Streamline the interactions between data center groups and teams. AIOps provides each functional IT group with relevant data and perspectives. The AIOps system learns what analysis and monitoring data from the large pool of resource metrics to show each group or team.
AIOps is suited to complex IT operations typical of large enterprises, involving hybrid cloud platforms for example. Data comes from multiple sources including log files, metrics, monitoring tools and help desk ticketing systems. Big data technology is used to aggregate and organize the output into a useful form. Analytics techniques are used to interpret the raw data and spot trends and patterns that can identify and isolate problems, including capacity issues.
Algorithms in the system codify the organization’s IT expertise, business policies and goals, so the platform can deliver the most desirable outcomes or actions. The algorithms are used to prioritize security-related events and teach the platform what application performance decisions are appropriate. These algorithms form the foundation for machine learning; they establish a baseline of normal behaviors and activity, and they can learn and evolve as the environment changes over time.
Automation enables the AIOps tools to take action, triggered by outcomes of the analytic and machine learning. A tool’s predictive analytics and ML may determine that an application needs more storage, for example. An automated process can then be initiated to add storage in increments consistent with the rules embedded in the algorithms.

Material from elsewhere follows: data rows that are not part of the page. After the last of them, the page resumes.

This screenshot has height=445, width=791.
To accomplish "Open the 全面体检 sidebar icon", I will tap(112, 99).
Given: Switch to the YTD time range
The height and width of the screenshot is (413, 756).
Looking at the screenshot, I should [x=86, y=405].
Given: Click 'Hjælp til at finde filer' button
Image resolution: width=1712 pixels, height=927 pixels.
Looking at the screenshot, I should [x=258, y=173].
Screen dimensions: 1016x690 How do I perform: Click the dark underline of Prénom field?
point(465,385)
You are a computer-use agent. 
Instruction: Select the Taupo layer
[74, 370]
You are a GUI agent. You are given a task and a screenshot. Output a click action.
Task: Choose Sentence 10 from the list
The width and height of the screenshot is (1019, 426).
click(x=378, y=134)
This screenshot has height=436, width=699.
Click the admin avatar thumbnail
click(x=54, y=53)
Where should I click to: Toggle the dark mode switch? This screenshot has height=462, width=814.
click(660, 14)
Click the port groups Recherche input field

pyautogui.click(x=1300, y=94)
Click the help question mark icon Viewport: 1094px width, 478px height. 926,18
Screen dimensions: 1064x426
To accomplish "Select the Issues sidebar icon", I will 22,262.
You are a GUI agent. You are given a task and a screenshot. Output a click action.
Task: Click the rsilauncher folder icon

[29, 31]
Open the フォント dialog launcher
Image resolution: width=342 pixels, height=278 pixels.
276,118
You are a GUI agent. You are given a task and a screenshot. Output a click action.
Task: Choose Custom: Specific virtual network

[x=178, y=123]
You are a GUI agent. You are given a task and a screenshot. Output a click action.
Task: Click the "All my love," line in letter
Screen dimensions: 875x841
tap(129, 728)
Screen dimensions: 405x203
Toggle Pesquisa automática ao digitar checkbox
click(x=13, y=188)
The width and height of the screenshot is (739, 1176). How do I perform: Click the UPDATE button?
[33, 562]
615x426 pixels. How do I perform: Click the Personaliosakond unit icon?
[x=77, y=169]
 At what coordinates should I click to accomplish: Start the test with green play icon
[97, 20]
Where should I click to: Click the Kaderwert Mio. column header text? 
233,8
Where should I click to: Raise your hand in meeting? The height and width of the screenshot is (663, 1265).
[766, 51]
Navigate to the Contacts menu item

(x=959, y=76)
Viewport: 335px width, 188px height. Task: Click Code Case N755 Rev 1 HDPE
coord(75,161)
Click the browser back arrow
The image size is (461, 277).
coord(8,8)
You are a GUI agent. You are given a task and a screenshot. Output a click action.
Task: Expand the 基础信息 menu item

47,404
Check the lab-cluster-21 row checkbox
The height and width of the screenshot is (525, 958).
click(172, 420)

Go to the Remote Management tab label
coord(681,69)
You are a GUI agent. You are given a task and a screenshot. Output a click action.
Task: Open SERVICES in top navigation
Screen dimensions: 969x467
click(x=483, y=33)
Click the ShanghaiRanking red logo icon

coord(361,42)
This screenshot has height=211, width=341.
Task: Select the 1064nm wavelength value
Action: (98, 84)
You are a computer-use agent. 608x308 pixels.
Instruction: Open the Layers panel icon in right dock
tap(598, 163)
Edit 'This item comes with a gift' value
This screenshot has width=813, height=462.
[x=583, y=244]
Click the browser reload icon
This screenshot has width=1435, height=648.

Visualization tools deliver dashboards, reports, graphics and other output so that human operators and managers can see the changes and events in the environment. These typically allow human operators to take actions that require decision-making capabilities beyond those of the AIOps software.
The technology underlying AIOps is fairly mature, and the field is poised to enter the next phase of maturity in combining the technologies for practical use. The amount of time and effort needed to implement, maintain and manage an AIOps platform can be substantial. Results can vary.